Curriculums are moving away from the memorization of facts, and are pushing for experiential and hands-on ways of applying basic skills towards higher level thinking processes. This provides students with the opportunity to put these basic skills, learned both through online sources and in the classroom, through a variety of different applications, moving towards increasingly challenging and more abstract (outside of the initial frame of reference to which it was taught/learned) applications.
So, let’s remind ourselves as teachers that first of all, students need to learn how to use the tools effectively to maximize their learning, and to realize that Google is not the end all of knowledge: in order to develop and master any particular skill, we must apply the skill in a variety of situations to help us refine the skill to use it most effectively. Do we need to do this all the time? No. There are many random facts, such as knowledge of all state capitals or how to fix a broken PS3 that are one time uses which don’t offer much in the way of a starting point for further exploration. However, with a skill based question in mind, Google serves as a jumping off point to take and refine ideas to improve one’s own skill set. Take cooking for example. When I need to find a killer recipe, I head over to seriouseats, as through researching different sites, I find their writing and recipes consistently motivating, challenging and, well, tasty! This interest though, while it certainly started through the use of seriouseats moved me into ordering cookbooks, talking to and cooking meals with others, getting feedback from friends and family, etc. Through using Google as a means of acquiring skill and culinary information, I have build up a level of skill that has been refined through ongoing practical application and real world feedback.

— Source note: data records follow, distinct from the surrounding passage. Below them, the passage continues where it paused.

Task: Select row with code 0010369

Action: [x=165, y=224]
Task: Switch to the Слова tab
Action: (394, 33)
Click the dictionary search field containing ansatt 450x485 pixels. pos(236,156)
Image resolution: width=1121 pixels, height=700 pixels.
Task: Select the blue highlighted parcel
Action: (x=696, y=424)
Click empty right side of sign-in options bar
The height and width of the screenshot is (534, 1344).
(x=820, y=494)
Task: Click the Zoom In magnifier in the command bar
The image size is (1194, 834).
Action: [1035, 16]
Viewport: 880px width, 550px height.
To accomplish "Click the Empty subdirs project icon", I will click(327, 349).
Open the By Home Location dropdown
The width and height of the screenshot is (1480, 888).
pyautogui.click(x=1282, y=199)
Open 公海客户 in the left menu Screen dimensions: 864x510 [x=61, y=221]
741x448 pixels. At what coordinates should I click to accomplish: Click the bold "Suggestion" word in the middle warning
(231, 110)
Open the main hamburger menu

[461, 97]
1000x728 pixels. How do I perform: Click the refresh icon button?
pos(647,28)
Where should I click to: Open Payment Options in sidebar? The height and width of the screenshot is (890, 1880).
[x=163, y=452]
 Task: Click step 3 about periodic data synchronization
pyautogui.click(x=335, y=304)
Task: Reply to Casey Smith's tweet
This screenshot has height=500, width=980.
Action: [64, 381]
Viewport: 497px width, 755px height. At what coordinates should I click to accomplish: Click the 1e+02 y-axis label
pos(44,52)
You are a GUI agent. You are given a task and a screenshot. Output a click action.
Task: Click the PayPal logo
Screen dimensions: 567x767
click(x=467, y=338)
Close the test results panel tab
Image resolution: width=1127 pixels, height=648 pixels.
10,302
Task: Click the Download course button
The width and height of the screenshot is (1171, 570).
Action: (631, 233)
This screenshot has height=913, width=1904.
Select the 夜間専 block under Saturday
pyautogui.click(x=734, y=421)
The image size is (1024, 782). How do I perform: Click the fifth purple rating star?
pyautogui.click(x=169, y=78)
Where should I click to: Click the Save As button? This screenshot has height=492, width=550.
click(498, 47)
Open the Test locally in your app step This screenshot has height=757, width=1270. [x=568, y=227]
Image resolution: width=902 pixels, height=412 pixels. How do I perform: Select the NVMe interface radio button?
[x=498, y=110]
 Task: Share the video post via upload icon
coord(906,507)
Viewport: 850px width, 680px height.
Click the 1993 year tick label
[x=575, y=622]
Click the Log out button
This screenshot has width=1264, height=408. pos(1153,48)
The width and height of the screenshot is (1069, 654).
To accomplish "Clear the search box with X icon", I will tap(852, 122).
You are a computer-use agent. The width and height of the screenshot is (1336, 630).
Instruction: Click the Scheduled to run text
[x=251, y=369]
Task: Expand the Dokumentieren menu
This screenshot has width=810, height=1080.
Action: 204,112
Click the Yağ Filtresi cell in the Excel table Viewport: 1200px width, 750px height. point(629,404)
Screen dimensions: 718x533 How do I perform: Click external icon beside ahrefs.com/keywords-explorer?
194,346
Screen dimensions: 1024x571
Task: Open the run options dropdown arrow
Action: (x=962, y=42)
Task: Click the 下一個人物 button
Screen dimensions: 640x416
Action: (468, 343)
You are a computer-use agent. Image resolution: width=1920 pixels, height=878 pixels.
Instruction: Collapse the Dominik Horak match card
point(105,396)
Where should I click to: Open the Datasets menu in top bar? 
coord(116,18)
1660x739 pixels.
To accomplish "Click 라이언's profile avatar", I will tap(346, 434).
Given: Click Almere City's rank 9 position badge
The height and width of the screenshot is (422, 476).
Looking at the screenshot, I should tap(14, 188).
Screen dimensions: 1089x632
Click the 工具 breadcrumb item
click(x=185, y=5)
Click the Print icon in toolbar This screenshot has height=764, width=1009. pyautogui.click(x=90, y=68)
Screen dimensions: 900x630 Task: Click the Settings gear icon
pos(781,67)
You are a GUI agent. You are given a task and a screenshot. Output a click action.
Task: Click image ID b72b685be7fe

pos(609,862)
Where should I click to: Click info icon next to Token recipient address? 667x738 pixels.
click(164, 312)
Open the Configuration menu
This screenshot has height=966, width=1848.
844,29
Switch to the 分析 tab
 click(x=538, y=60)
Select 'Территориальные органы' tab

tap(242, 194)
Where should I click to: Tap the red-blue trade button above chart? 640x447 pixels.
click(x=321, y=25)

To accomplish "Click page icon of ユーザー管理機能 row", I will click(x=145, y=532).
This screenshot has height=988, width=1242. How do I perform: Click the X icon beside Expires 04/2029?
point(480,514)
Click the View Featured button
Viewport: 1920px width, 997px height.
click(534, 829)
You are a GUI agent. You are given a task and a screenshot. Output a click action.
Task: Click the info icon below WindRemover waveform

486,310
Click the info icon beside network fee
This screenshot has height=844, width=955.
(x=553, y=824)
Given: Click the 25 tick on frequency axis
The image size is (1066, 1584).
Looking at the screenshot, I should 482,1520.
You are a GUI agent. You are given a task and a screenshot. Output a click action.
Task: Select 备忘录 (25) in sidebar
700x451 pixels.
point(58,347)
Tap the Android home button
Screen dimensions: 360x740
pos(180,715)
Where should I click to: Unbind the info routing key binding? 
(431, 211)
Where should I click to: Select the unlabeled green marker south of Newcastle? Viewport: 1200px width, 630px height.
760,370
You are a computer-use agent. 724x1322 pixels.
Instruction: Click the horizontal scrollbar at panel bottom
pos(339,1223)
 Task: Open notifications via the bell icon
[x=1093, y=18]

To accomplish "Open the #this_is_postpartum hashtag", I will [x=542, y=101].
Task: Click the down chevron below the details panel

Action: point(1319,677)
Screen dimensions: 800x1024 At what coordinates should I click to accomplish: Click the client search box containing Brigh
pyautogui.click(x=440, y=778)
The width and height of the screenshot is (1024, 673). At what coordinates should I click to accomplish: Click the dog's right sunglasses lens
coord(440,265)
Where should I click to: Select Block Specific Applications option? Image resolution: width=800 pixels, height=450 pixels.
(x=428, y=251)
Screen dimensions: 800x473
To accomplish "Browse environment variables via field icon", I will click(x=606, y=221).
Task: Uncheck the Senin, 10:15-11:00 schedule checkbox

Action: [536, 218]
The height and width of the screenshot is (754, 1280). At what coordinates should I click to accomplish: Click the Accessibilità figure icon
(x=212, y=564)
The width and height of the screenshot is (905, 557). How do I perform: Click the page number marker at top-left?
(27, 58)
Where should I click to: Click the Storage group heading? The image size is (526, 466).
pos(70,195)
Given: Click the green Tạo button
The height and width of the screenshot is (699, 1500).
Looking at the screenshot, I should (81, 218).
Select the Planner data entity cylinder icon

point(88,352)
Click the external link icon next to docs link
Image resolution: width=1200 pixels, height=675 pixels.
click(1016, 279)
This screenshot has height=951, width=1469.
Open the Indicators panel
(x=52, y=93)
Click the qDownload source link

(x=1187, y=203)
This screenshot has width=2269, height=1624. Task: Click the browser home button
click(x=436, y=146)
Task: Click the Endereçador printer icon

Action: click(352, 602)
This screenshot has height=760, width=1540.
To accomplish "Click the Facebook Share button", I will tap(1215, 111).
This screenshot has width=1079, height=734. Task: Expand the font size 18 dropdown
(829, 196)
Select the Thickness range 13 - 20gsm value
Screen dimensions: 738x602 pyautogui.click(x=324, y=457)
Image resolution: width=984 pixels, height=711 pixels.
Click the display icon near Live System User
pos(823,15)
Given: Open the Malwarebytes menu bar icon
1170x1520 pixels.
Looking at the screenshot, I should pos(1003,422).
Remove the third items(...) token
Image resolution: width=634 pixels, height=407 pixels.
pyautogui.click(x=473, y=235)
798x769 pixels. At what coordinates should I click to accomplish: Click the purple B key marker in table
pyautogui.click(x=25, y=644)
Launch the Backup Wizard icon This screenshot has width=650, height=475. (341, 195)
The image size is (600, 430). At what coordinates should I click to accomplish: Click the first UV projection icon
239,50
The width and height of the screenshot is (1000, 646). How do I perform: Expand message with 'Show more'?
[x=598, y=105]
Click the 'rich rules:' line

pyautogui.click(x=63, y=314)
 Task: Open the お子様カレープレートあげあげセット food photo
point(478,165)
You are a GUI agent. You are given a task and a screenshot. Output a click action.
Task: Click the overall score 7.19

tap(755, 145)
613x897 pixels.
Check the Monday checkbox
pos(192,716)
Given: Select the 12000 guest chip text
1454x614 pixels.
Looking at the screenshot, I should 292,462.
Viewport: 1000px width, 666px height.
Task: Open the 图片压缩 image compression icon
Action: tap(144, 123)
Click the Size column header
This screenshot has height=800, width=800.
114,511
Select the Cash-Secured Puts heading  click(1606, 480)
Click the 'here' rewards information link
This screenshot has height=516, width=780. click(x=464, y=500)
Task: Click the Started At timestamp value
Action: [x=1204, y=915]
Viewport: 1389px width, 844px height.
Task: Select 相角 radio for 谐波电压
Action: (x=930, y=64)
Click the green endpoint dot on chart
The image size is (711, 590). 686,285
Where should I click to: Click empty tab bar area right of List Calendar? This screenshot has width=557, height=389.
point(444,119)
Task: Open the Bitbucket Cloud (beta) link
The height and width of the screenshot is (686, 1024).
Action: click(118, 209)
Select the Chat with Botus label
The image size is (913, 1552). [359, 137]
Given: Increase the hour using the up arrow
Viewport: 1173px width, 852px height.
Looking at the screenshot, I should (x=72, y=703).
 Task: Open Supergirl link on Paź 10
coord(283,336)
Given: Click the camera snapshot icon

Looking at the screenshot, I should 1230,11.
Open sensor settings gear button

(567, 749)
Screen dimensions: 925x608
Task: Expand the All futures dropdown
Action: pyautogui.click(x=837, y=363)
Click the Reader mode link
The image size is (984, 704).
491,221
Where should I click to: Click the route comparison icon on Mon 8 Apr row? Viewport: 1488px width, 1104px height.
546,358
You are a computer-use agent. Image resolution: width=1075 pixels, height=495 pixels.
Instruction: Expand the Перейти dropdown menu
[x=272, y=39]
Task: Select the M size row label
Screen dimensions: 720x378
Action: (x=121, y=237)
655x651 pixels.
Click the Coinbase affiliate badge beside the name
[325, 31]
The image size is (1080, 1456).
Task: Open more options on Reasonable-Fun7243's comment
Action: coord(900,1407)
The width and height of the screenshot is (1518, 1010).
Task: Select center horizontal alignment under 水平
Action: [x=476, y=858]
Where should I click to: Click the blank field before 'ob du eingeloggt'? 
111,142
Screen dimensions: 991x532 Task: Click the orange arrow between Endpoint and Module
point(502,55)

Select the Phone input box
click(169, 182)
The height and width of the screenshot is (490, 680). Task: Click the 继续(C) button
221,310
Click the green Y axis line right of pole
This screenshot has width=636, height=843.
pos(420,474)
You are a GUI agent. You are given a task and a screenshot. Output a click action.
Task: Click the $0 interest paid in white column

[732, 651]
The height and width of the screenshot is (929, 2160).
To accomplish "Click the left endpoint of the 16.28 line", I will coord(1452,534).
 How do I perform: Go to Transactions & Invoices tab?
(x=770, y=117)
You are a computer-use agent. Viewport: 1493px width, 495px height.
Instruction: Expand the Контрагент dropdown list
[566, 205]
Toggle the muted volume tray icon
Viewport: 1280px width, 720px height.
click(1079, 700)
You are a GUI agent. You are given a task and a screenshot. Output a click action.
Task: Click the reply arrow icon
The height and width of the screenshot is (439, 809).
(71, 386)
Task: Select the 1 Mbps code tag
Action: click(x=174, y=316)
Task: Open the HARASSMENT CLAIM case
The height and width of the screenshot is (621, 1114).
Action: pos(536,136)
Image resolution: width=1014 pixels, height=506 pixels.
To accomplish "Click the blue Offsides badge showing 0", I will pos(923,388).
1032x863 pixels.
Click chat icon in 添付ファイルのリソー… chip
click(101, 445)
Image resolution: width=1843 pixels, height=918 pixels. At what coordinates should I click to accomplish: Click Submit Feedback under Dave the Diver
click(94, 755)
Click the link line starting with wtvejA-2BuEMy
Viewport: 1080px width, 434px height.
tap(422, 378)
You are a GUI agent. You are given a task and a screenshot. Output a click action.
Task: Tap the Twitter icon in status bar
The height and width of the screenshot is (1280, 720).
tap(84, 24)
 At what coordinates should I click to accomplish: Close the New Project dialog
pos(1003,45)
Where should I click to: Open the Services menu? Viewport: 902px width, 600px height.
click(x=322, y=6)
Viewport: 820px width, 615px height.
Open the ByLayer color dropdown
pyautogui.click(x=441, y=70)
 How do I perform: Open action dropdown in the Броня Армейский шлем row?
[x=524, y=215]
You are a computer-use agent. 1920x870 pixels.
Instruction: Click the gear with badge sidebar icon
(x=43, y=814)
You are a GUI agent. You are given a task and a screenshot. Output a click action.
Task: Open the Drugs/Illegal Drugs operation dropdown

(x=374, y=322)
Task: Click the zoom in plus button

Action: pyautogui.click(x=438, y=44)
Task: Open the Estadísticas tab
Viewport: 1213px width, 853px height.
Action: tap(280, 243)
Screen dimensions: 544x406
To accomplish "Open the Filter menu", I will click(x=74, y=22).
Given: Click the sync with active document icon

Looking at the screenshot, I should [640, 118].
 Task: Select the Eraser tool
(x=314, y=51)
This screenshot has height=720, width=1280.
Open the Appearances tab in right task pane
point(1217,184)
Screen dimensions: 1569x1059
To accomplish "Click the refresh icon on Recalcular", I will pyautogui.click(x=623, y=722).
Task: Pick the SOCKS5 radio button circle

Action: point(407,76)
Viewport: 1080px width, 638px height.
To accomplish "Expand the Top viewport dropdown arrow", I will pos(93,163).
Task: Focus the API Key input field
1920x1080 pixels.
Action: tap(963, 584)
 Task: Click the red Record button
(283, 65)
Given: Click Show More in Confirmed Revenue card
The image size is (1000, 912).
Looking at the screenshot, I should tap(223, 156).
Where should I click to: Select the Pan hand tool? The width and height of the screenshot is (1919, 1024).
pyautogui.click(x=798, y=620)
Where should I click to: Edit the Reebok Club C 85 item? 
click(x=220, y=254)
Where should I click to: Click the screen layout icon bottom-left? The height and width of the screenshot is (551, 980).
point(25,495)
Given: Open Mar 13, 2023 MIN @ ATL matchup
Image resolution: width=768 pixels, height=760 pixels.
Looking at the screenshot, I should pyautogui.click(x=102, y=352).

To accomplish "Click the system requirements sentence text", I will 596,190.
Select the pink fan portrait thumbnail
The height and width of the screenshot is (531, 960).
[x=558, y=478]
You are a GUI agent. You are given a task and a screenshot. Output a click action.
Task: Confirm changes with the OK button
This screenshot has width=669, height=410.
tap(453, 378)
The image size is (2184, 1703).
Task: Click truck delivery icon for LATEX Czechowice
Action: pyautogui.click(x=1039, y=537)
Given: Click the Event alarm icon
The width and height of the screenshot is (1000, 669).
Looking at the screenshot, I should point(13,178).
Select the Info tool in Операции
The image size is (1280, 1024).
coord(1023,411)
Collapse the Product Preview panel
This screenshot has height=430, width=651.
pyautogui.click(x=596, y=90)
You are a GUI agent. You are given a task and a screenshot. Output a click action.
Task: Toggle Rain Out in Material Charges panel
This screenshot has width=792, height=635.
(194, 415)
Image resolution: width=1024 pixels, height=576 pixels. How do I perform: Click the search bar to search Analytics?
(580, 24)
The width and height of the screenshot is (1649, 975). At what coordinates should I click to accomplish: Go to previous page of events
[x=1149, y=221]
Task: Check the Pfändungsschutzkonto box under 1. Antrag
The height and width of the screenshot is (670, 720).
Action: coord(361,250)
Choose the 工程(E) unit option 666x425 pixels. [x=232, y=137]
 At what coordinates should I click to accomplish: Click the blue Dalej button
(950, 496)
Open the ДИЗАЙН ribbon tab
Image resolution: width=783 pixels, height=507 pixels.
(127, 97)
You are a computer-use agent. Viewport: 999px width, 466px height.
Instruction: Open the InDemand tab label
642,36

Anders Ericsson was the scientist behind Malcom Gladwell’s popularization of the fact that it simply takes 10,000 hours to master a skill, whether it be composition, to basketball. Giving students easy access to technology that will allow them to better research and practice any given chosen skill is then very beneficial for motivation in working towards achieving these 10,000 hours.
While driving home from the lake this weekend I was listening to a Freakonomics podcast about this very same topic, and it turns out, it isn’t simply the 10,000 hours that makes a master. Rather it is the deliberate practice of a skill, or rather the meta-cognitive understanding of how the skill is put together that matters most, paired with a mentor who is consistently ensuring that the deliberate practice is maintained and is working toward meeting the ongoing SMART goals being set.
I enjoyed listening to this as it kept me from falling asleep at the wheel, and that it again cements the idea that technology is a very effective tool when used appropriately. Like anything, if the tool and the process is not being used effectively, growth will not occur. Simply going out and running at a slow rate for a long period of time will not push the body to create the changes that will enable you to become a better, faster runner. Instead, doing the research into what the most effective means of running for the specific goal you have in mind, paired with a way of tracking and monitoring growth will enable your body to make the necessary adaptations through stress.
Google is amazing, but it isn’t the end of the road.